◆ Problem requirements
Repeat word for word the part of the regex guide below that falls between "Regex can look" and "usually very similar.", inclusive.

Getting Started with Regex: A Practical Reference Guide

Regex, short for regular expressions, is a way of finding patterns in text. It can be used to check whether text matches a certain format, extract part of a string, replace unwanted characters, or split messy text into useful pieces.

Regex can look intimidating at first because it uses a lot of symbols, but most patterns are built from a fairly small set of building blocks. Once you understand what those building blocks mean, regex becomes much less mysterious, and can be incredibly useful.

Use Case Example
Validate a format Check whether an ID, postcode or email address follows the expected structure
Extract text Pull the domain from an email address
Clean text Remove punctuation, extra spaces or unwanted characters
Find repeated patterns Identify duplicated words such as the the
Split strings Separate dates, codes, names or categories into useful parts

Regex can appear in lots of different tools and languages. The exact syntax can vary slightly, so it is always worth checking the documentation for the tool you are using, but the basic ideas are usually very similar.

Tool Where Regex Might Appear
Alteryx REGEX_Match, REGEX_Replace, REGEX_CountMatches, REGEX_Parse
Python re.search(), re.findall(), re.sub(), re.match()
SQL Functions such as REGEXP_LIKE, REGEXP_REPLACE or similar, depending on the SQL version
Tableau / Tableau Prep Functions such as REGEXP_MATCH, REGEXP_EXTRACT, and REGEXP_REPLACE can be used to match, extract or replace text patterns
Text editors Find and replace tools often support regex for more flexible searching
Power Query Regex is not as directly built in as it is in some other tools, but similar text cleaning can often be done with text functions or custom approaches

Matching Different Types of Characters

At its simplest, regex matches characters. You can match exact text by typing the text you want to find. For example, the pattern below would find the letters “cat” in a string.

cat

Regex becomes more powerful when you use special characters to describe the type of character you are looking for. For example, you can search for any digit, any whitespace character, or any uppercase letter.

Pattern Meaning Example Match
. Any single character, except usually a new line a, 7, !
\d Any digit 0 to 9
\w Any word character, usually letters, numbers and underscore A, 7, _
\s Any whitespace character Space, tab or new line
\t A tab character A tab space
\n A new line character A line break

Square brackets create a character set. This means “match one character from this set”. For example, you could use a set to match any vowel, any uppercase letter, or anything except a number.

One slightly confusing thing is that some symbols behave differently depending on where they are used. For example, ^ means “start of string” when it appears outside square brackets, but inside square brackets it means “not”.

Also, be careful not to use [A-z] in place of [A-Za-z], as this will include characters that sit between Z and a in the ASCII/Unicode system.

Pattern Meaning Example Match
[A-Z] Any uppercase letter A, B, C
[a-z] Any lowercase letter a, b, c
[A-Za-z] Any uppercase or lowercase letter A, b, Z
[0-9] Any digit from 0 to 9 4
[aeiou] Any vowel from the set a, e, i
[^aeiou] Anything except a lowercase vowel E,Q, w, !
[^0-9] Anything except a digit A, !, space

Controlling How Many Characters Match

Once you have described what type of character you want, you often need to say how many of them should appear. These blocks are called quantifiers.

A useful way to think about regex is:

type of character + number of characters

For example, you might want exactly four digits, one or more letters, or an optional space.

◆ Data entries
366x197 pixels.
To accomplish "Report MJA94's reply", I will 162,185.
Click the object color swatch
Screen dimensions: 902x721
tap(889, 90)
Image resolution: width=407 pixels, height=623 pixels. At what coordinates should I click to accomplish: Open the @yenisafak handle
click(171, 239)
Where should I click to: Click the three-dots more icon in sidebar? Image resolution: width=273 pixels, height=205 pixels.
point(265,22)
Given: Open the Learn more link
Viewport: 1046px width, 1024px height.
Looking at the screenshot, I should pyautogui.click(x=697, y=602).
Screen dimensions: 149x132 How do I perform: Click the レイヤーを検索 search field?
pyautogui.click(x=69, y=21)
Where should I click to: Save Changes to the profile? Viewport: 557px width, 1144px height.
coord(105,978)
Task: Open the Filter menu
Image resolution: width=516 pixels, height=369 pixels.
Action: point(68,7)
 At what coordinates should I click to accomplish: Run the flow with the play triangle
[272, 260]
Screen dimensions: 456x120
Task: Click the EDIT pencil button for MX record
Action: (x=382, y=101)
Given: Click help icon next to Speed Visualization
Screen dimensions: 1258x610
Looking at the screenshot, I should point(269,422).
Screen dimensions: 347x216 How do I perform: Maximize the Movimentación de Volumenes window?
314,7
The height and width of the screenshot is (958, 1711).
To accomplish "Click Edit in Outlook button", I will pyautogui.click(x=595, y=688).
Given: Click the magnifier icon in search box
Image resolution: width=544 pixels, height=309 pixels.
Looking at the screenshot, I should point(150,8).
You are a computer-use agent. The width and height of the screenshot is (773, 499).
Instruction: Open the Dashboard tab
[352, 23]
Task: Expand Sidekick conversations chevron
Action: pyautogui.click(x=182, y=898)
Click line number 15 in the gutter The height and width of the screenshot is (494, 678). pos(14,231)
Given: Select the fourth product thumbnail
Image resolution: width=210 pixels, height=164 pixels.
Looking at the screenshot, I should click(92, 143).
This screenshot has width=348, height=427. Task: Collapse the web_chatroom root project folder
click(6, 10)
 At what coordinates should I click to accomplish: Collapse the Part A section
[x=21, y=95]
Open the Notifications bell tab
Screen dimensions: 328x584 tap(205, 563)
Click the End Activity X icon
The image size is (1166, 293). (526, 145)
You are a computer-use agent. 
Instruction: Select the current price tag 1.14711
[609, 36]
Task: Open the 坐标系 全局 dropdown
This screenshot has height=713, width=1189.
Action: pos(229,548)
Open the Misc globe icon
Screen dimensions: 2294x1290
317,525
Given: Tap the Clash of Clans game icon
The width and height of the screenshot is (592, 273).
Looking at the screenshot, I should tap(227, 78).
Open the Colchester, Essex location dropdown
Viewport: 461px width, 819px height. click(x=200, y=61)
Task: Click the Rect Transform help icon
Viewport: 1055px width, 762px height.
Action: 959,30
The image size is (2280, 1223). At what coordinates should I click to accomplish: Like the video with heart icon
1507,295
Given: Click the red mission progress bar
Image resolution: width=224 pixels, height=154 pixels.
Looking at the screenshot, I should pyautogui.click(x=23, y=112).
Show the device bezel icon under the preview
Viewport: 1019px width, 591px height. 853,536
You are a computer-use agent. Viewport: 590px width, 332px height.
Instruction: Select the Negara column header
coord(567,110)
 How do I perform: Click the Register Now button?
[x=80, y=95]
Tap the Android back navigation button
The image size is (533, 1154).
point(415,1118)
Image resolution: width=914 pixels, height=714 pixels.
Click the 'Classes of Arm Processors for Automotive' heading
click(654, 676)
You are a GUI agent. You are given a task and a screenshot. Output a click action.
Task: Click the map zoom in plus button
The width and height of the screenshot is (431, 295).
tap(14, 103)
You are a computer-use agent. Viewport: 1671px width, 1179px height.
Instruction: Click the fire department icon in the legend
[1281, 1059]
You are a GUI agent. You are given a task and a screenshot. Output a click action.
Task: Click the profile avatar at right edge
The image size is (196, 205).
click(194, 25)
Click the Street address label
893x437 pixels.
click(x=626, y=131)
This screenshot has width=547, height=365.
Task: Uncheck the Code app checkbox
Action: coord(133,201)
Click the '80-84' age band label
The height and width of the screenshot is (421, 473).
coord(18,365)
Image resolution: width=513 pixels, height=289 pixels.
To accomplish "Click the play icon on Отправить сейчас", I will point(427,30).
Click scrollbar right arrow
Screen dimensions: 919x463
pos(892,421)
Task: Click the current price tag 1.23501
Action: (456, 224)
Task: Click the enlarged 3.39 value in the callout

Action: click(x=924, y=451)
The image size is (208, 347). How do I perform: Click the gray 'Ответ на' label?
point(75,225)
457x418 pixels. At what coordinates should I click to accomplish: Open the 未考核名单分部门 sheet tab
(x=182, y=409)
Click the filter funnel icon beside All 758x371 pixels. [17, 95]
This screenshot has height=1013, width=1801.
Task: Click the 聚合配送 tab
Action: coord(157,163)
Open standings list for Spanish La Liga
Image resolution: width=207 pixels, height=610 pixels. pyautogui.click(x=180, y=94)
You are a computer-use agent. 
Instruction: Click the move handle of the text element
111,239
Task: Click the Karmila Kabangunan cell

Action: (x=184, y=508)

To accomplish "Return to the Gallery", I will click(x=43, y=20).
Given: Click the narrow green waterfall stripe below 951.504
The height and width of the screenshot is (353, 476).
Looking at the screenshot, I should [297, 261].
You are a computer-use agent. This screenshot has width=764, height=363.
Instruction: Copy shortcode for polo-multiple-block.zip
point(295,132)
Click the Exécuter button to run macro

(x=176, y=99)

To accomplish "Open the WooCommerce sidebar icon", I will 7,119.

◆ Exercise result
Regex can look intimidating at first because it uses a lot of symbols, but most patterns are built from a fairly small set of building blocks. Once you understand what those building blocks mean, regex becomes much less mysterious, and can be incredibly useful.

Use Case Example
Validate a format Check whether an ID, postcode or email address follows the expected structure
Extract text Pull the domain from an email address
Clean text Remove punctuation, extra spaces or unwanted characters
Find repeated patterns Identify duplicated words such as the the
Split strings Separate dates, codes, names or categories into useful parts

Regex can appear in lots of different tools and languages. The exact syntax can vary slightly, so it is always worth checking the documentation for the tool you are using, but the basic ideas are usually very similar.